La cocarde, même si on la doit à la Révolution française et qu’elle est souvent utilisée hors contexte politique, pour revendiquer le Made In France, constitue un des éléments les plus récurrents de l’imagerie de la droite. La cocarde étudiante par exemple est une organisation d’extrême droite fondée en 2015. Évidemment l’usage tricolore est avec la cocarde l’élément visuel qui rythme presque tous les supports de propagande.

La création d’une insigne ou d’un logo comme nous dirions aujourd’hui devient une priorité, souvent avant l’élaboration du programme politique lui-même. Les organisations sont fascinés par le triomphe des signes dans les systèmes totalitaires qui les inspirent. La croix gammée ou le faisceau de licteur (en référence à l’Empire romain) fascine les ligues fascistes françaises.

Le tricolore se décline à l’infini, dans la France de Pétain sur les affiches et les insignes

Le goût pour les sigles se cristallise autour des ligues des années 30, avec le Front Franc en 1942, l’emblême du PPF en 1943 et le sigle du Rassemblement National Populaire fondé en 1941 et dissous en 1944.

L’anti-communisme

Le Parti communiste a produit un nombre considérable d’images, et il a nourri de fait, l’imaginaire de son anti-propagande.
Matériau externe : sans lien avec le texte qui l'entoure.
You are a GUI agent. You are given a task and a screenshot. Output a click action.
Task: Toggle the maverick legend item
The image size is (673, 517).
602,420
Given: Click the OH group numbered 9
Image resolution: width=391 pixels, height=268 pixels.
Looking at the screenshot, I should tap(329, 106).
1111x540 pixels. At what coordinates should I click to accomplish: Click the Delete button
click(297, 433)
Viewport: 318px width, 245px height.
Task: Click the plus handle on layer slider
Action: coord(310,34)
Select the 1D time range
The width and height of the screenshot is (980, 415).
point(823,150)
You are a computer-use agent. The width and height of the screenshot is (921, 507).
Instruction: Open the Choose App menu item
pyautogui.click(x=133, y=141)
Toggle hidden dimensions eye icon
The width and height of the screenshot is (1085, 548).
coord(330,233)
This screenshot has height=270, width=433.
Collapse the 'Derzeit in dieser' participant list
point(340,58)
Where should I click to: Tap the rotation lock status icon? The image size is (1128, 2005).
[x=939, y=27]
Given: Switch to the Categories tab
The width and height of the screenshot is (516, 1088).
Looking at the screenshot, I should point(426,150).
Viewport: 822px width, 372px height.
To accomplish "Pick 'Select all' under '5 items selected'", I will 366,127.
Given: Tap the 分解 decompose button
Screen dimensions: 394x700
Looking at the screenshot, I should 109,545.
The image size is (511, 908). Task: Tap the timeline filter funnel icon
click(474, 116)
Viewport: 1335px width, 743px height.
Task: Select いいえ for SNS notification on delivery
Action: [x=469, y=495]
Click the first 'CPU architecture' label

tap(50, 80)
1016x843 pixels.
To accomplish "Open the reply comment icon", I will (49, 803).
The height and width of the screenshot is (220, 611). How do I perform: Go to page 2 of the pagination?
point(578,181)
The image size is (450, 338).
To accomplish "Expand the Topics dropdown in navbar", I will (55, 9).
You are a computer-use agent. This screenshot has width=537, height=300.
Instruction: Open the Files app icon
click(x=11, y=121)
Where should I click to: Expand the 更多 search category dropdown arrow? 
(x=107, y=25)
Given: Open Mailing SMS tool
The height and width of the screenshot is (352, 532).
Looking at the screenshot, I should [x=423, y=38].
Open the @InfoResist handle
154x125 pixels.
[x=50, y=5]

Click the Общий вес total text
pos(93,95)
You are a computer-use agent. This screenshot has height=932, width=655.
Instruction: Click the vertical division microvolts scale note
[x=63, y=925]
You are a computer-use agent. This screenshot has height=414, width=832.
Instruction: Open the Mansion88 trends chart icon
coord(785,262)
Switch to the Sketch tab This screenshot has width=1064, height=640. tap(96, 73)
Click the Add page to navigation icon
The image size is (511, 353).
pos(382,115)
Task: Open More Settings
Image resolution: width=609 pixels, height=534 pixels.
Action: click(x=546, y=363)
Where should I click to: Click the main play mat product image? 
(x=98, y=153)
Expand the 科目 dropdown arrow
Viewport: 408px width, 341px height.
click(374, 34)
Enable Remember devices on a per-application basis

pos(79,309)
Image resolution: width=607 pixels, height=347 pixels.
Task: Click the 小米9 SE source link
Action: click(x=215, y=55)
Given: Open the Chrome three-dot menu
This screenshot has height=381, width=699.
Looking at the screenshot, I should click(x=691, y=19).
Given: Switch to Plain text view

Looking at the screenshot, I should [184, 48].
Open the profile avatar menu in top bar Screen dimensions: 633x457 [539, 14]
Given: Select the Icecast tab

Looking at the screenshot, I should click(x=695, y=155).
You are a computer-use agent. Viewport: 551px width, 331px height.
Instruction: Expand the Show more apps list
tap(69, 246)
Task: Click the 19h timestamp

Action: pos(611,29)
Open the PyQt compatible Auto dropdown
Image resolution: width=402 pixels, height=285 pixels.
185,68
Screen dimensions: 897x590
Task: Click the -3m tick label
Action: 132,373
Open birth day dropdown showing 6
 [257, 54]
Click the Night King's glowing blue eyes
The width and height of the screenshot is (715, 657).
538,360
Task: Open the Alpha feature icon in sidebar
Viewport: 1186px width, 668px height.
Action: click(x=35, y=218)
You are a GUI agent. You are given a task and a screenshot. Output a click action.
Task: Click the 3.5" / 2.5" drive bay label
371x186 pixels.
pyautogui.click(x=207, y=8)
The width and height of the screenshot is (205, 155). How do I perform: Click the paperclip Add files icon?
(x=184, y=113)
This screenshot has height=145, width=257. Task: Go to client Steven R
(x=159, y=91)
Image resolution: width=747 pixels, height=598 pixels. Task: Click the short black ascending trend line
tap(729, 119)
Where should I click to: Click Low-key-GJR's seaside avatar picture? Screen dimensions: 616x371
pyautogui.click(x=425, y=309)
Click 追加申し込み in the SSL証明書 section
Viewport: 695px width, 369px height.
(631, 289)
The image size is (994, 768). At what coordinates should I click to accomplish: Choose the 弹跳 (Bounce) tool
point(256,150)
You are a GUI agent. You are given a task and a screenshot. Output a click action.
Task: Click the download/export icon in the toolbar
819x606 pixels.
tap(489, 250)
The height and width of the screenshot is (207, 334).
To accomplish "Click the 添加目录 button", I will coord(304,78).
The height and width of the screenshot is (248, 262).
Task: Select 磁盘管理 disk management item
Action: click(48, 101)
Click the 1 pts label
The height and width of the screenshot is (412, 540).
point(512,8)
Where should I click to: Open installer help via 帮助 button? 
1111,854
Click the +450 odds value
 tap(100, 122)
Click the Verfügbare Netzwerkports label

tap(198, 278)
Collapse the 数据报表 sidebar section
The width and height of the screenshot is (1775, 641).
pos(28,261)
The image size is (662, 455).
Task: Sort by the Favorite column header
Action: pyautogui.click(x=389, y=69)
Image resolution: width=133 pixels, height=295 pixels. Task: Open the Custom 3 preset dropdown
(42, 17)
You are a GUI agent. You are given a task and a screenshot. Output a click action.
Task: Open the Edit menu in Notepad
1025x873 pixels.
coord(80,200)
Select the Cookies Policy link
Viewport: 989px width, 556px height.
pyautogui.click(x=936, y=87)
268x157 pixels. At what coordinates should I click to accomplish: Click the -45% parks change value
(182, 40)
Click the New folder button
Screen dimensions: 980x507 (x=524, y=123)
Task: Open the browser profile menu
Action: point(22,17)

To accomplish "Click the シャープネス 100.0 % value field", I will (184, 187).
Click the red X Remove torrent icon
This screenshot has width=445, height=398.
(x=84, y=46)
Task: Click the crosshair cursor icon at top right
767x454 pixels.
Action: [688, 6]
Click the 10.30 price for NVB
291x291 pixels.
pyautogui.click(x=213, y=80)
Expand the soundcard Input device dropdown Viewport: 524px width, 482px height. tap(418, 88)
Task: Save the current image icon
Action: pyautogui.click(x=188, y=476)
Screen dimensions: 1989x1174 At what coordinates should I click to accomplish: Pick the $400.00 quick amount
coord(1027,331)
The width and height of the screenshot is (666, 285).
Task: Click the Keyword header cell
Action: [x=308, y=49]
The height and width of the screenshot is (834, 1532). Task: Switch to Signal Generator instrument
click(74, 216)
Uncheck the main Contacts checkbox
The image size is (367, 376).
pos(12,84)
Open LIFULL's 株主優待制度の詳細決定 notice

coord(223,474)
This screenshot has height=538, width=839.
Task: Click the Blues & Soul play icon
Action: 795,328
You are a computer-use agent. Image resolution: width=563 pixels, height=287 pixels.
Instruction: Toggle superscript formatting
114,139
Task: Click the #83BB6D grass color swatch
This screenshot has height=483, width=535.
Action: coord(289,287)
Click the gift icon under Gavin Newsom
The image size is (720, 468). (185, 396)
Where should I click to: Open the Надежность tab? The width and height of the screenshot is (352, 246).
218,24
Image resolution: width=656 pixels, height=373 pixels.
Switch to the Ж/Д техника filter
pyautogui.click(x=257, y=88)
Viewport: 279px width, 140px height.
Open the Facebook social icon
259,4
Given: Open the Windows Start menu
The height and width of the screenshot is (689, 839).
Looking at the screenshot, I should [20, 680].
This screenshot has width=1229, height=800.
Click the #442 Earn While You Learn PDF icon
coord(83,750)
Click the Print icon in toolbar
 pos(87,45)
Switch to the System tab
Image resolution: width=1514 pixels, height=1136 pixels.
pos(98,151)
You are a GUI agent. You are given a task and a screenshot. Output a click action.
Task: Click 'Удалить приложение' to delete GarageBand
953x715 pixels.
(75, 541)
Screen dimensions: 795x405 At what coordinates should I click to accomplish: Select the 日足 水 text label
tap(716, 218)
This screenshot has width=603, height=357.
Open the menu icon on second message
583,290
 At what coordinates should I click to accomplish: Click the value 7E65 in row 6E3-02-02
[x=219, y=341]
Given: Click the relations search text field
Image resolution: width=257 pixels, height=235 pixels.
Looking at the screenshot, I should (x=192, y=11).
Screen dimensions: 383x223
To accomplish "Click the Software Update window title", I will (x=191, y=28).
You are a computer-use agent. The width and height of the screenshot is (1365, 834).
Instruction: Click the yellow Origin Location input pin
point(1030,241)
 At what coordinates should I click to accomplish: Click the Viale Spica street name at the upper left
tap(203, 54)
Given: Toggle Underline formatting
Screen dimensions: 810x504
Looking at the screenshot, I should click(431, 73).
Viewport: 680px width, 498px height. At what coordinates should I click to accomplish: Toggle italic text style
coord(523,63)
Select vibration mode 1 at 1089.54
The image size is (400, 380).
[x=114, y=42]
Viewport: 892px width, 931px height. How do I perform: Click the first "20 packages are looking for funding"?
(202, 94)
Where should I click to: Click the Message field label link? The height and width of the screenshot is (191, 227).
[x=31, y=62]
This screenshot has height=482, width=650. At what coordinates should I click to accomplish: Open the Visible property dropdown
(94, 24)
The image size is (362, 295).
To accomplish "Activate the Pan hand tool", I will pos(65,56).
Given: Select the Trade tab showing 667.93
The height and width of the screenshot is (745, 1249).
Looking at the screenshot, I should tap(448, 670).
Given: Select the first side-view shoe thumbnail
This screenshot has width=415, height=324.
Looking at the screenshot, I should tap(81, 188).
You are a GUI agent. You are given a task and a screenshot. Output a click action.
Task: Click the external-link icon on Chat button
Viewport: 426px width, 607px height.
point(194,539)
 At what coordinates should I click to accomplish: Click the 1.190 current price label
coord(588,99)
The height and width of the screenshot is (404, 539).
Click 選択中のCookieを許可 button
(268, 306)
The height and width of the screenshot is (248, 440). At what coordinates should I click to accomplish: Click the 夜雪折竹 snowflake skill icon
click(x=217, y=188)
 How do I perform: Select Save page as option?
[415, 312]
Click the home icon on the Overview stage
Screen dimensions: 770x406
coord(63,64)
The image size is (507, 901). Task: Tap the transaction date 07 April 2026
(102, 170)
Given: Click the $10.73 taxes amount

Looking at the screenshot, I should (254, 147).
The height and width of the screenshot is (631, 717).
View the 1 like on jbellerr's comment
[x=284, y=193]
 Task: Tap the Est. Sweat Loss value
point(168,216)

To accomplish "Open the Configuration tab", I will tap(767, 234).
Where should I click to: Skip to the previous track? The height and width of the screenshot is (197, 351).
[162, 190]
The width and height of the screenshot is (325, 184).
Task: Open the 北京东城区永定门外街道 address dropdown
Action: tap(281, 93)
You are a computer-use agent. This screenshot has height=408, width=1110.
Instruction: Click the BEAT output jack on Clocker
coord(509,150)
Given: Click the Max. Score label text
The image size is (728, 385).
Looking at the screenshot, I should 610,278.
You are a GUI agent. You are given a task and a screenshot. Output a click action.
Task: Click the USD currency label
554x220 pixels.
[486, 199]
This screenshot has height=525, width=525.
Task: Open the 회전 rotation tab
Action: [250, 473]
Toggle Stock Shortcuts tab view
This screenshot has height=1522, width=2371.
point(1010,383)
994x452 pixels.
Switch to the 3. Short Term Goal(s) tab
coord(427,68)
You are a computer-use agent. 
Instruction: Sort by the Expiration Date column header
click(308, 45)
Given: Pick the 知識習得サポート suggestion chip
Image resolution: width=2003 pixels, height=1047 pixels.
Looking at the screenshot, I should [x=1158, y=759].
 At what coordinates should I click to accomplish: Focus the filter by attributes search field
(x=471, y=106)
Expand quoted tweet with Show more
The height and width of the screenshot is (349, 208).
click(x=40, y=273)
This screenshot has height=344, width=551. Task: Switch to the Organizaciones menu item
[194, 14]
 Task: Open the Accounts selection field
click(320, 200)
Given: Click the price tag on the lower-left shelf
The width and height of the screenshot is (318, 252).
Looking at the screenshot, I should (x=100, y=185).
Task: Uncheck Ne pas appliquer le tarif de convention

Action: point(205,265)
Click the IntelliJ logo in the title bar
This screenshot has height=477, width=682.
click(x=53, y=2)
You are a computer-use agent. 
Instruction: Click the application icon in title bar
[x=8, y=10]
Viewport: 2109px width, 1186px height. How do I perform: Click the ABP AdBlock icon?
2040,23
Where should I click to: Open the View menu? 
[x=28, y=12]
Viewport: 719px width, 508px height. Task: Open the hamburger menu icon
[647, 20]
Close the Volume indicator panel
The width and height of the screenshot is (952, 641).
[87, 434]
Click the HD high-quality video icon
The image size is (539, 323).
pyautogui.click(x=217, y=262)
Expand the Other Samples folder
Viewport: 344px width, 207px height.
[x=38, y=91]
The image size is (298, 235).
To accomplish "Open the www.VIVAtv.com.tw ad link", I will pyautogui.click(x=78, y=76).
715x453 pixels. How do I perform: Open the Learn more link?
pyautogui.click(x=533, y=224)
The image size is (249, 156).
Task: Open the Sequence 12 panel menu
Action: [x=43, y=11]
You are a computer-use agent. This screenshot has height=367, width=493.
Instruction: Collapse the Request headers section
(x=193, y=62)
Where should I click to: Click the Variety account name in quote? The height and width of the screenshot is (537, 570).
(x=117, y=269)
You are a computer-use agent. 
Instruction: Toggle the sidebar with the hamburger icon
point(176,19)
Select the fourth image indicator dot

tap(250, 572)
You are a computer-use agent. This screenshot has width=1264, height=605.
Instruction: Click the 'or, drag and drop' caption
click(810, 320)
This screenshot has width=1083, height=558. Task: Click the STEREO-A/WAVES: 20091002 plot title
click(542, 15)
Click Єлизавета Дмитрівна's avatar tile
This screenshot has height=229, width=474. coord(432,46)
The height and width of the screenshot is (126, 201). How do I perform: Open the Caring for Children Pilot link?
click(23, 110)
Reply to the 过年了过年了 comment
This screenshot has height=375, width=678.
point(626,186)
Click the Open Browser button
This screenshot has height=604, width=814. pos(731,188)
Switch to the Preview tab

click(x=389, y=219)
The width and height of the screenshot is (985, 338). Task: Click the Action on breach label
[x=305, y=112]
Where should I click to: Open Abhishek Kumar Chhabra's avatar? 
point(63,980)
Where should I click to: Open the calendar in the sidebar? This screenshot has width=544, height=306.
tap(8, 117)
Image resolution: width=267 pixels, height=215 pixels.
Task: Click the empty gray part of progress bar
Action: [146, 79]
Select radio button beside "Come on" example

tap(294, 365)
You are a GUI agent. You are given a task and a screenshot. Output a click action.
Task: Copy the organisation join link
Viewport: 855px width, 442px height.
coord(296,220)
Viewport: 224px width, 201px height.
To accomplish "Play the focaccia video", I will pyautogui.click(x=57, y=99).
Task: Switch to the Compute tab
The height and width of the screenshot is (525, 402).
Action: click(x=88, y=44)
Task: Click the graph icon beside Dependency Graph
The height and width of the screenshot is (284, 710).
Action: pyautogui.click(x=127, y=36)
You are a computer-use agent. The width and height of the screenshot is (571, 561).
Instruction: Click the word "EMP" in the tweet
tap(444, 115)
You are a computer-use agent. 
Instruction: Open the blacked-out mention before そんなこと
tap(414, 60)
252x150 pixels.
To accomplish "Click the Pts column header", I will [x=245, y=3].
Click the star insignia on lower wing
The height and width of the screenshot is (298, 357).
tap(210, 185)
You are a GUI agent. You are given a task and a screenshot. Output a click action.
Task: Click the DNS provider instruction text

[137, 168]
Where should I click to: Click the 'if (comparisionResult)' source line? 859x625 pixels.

L’extrême droite radicale a tenté de déconstruire ce mythe communiste à grand renfort d’images de violence dévastatrice ou de satire, souvent de très mauvais goût.

A rebours des révolutions artistiques

Si les affiches de droite et d’extrêmes droite ont moins pénétré notre imaginaire collectif c’est sûrement pour les idéologies fascistes qu’elles véhiculent et leurs idées nauséabondes et antisémites. Au delà des considérations idéologiques, peut-être peut-on aussi y voir le manque d’ancrage dans un siècle de révolutions artistiques. En effet, les  grands mouvements artistiques, notamment en peinture, qui se sont épanouis en Europe, étaient pour beaucoup de conservateurs, le fait d’artistes déviants et souvent issus de nationalités différentes. Le Paris d’avant guerre par exemple était une vraie terre d’asile pour nombre d’artistes étrangers ou apatrides et qui ont grandement participé à l’éclatante création française. L’iconographie de la droite est passée totalement à côté des grands courants du constructivisme ou du futurisme et les artistes qui se sont mis au service de la propagande l’ont majoritairement fait pour porter une idéologie de gauche, principalement auprès des Républicains espagnols.